YOUR OBJECTIVE
Copy out lines with the word "field" from the material that follows.

RECORDS SUPPLIED

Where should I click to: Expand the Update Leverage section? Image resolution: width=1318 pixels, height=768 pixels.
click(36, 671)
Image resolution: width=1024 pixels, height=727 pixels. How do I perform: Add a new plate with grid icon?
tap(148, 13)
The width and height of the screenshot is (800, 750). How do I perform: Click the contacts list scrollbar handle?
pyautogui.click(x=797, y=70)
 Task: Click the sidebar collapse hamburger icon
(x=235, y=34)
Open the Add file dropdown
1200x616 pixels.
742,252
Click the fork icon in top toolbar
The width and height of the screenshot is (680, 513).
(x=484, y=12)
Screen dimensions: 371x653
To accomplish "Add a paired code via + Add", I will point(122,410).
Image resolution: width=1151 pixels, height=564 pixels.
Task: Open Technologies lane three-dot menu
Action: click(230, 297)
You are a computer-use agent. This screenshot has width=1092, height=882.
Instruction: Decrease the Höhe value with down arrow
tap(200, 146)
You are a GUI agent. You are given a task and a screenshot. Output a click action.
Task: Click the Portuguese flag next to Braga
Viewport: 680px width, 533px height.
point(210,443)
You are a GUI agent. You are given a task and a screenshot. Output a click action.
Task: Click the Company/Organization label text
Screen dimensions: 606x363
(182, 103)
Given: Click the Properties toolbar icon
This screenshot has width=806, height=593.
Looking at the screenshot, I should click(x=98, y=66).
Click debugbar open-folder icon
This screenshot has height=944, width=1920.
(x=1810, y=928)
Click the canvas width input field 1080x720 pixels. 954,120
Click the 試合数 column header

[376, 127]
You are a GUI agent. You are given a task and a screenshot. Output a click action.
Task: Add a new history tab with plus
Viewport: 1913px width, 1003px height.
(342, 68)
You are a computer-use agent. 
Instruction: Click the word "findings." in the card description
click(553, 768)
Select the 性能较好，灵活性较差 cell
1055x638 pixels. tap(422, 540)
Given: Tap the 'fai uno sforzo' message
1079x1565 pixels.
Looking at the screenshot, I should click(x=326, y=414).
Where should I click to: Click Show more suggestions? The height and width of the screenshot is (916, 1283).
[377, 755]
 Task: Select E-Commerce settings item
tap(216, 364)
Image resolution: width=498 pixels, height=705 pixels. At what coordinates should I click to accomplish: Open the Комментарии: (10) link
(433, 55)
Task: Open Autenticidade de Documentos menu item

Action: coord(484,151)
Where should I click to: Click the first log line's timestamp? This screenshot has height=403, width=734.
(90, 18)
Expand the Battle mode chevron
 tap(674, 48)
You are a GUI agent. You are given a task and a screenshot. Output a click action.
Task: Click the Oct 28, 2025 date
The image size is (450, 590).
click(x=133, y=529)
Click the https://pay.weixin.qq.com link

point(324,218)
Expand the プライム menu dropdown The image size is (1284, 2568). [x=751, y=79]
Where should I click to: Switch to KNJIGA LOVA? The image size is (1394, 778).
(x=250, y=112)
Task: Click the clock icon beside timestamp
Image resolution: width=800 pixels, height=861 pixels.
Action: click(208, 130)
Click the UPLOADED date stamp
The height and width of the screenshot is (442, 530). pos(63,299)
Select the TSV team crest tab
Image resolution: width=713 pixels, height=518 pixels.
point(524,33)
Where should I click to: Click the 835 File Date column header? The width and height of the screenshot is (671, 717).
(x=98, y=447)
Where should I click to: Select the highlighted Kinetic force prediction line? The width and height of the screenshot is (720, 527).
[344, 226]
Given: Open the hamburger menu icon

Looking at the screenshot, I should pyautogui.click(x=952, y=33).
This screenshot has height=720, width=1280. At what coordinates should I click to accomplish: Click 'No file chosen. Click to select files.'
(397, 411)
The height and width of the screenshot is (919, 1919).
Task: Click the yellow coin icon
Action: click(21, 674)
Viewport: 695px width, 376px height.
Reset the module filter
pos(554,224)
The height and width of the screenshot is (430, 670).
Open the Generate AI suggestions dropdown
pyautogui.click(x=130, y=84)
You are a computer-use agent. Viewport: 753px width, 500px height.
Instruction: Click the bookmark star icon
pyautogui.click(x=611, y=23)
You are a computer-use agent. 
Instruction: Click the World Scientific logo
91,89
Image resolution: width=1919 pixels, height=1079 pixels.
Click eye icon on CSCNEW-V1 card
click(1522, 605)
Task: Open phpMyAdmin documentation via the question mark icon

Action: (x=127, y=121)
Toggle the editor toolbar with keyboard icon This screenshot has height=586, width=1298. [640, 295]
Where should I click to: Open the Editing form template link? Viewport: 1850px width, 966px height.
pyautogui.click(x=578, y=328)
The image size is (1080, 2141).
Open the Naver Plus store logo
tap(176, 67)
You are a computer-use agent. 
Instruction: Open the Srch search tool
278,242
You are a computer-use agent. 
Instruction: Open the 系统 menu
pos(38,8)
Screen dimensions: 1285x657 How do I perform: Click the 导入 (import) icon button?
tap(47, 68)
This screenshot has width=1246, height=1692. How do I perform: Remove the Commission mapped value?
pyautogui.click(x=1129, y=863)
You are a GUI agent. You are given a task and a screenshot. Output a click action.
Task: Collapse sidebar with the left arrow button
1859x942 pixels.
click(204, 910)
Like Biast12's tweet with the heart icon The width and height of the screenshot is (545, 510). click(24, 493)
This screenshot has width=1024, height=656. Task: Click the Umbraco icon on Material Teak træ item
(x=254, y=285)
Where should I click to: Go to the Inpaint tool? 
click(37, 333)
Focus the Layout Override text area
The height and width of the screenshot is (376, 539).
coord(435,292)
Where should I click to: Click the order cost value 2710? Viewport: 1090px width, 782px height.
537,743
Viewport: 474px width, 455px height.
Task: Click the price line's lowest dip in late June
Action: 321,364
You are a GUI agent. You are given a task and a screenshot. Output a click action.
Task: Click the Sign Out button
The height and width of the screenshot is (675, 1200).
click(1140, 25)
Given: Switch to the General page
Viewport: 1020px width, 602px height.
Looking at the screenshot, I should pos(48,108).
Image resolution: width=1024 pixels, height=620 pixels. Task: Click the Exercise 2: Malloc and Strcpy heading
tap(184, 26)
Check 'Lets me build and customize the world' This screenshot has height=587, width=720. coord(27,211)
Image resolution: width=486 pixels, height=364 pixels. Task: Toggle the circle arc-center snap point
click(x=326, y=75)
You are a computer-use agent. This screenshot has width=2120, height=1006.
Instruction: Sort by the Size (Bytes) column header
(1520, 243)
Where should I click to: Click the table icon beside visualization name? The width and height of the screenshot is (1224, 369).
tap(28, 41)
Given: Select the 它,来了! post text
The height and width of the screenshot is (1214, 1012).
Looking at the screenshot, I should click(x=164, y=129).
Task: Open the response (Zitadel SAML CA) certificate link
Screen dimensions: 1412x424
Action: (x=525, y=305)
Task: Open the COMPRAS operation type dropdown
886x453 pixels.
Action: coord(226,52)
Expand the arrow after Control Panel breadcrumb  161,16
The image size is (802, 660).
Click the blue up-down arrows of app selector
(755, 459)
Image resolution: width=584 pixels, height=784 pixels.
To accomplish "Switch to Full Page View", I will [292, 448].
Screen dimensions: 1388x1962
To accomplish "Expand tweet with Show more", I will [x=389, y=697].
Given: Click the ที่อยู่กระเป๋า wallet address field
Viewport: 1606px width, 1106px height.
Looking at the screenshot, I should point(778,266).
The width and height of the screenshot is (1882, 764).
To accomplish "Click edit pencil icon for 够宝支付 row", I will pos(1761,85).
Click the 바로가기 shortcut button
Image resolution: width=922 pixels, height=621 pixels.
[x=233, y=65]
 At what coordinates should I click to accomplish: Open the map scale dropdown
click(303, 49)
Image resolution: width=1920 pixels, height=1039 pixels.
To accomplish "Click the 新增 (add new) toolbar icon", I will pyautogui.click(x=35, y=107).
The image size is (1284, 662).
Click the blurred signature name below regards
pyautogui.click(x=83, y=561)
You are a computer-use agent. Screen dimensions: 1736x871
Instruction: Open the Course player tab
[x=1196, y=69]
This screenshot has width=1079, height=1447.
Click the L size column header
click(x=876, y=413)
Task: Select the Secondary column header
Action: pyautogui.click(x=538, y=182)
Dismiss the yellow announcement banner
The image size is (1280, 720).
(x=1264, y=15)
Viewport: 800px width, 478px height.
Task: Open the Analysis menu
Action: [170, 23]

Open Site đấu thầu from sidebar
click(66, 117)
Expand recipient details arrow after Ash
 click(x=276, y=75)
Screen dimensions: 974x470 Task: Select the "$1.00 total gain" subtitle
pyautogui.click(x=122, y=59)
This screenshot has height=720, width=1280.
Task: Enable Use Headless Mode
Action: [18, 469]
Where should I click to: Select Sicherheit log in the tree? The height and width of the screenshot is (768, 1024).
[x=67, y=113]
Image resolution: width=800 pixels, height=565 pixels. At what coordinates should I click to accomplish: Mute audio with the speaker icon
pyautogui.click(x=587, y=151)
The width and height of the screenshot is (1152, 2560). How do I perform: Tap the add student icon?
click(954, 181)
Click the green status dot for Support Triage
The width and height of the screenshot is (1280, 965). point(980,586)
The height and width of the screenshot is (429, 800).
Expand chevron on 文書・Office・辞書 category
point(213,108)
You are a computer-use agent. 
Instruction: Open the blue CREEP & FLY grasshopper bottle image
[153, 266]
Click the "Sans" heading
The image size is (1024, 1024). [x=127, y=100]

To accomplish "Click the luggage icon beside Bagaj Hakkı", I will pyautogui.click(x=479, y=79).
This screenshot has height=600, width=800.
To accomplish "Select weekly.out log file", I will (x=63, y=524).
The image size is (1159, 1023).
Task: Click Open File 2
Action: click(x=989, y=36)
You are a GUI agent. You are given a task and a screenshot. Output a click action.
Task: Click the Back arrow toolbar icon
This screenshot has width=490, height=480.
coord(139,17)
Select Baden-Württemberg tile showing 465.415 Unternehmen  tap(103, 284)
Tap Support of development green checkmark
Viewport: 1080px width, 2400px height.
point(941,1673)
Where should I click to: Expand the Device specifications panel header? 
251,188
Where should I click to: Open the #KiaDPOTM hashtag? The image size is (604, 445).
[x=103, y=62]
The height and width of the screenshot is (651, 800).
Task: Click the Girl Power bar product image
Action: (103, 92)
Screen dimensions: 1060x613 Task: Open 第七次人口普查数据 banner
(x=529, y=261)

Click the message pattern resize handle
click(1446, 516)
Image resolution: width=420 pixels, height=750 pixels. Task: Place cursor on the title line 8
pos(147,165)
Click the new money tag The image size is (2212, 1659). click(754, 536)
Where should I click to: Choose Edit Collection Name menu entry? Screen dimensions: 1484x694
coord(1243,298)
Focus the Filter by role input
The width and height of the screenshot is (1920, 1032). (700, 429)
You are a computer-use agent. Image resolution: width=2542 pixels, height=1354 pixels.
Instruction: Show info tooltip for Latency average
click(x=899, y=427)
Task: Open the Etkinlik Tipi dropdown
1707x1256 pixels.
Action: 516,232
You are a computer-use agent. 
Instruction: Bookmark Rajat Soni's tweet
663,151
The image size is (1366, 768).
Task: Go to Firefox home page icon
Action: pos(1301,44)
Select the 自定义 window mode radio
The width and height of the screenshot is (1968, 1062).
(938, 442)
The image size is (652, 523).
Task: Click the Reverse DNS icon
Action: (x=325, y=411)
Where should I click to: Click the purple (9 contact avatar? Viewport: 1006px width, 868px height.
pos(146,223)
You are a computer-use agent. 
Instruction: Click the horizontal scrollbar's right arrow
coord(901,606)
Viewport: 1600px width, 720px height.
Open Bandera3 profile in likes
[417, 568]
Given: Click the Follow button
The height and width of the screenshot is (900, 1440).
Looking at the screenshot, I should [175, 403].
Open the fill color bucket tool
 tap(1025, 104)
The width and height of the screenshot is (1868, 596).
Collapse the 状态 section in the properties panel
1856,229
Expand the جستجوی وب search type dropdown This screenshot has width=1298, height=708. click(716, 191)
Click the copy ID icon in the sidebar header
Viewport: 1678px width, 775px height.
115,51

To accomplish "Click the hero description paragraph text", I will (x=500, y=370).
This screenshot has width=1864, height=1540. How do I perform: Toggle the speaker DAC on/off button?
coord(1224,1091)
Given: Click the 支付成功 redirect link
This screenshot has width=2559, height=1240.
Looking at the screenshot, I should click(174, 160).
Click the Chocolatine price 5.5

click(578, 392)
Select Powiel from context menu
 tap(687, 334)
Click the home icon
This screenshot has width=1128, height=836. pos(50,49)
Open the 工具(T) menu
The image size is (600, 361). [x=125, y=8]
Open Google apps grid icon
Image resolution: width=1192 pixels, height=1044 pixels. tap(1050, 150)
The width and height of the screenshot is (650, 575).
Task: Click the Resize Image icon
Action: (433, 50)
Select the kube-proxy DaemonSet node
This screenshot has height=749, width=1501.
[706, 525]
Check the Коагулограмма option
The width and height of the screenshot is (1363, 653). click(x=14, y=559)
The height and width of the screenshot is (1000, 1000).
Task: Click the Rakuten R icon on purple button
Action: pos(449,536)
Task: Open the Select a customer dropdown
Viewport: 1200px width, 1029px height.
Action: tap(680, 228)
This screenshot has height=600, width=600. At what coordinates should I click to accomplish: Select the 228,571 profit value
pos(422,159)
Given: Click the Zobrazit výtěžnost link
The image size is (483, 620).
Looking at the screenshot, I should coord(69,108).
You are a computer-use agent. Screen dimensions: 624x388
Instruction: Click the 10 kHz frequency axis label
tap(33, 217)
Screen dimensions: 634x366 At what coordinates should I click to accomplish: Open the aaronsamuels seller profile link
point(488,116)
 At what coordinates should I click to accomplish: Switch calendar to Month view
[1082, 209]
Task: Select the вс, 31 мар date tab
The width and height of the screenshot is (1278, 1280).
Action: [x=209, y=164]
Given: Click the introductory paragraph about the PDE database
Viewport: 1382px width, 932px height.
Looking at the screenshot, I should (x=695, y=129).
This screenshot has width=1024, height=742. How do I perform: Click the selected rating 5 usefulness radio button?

COMPLETED EXERCISE
Click the canvas width input field 1080x720 pixels. 954,120
Given: Click the ที่อยู่กระเป๋า wallet address field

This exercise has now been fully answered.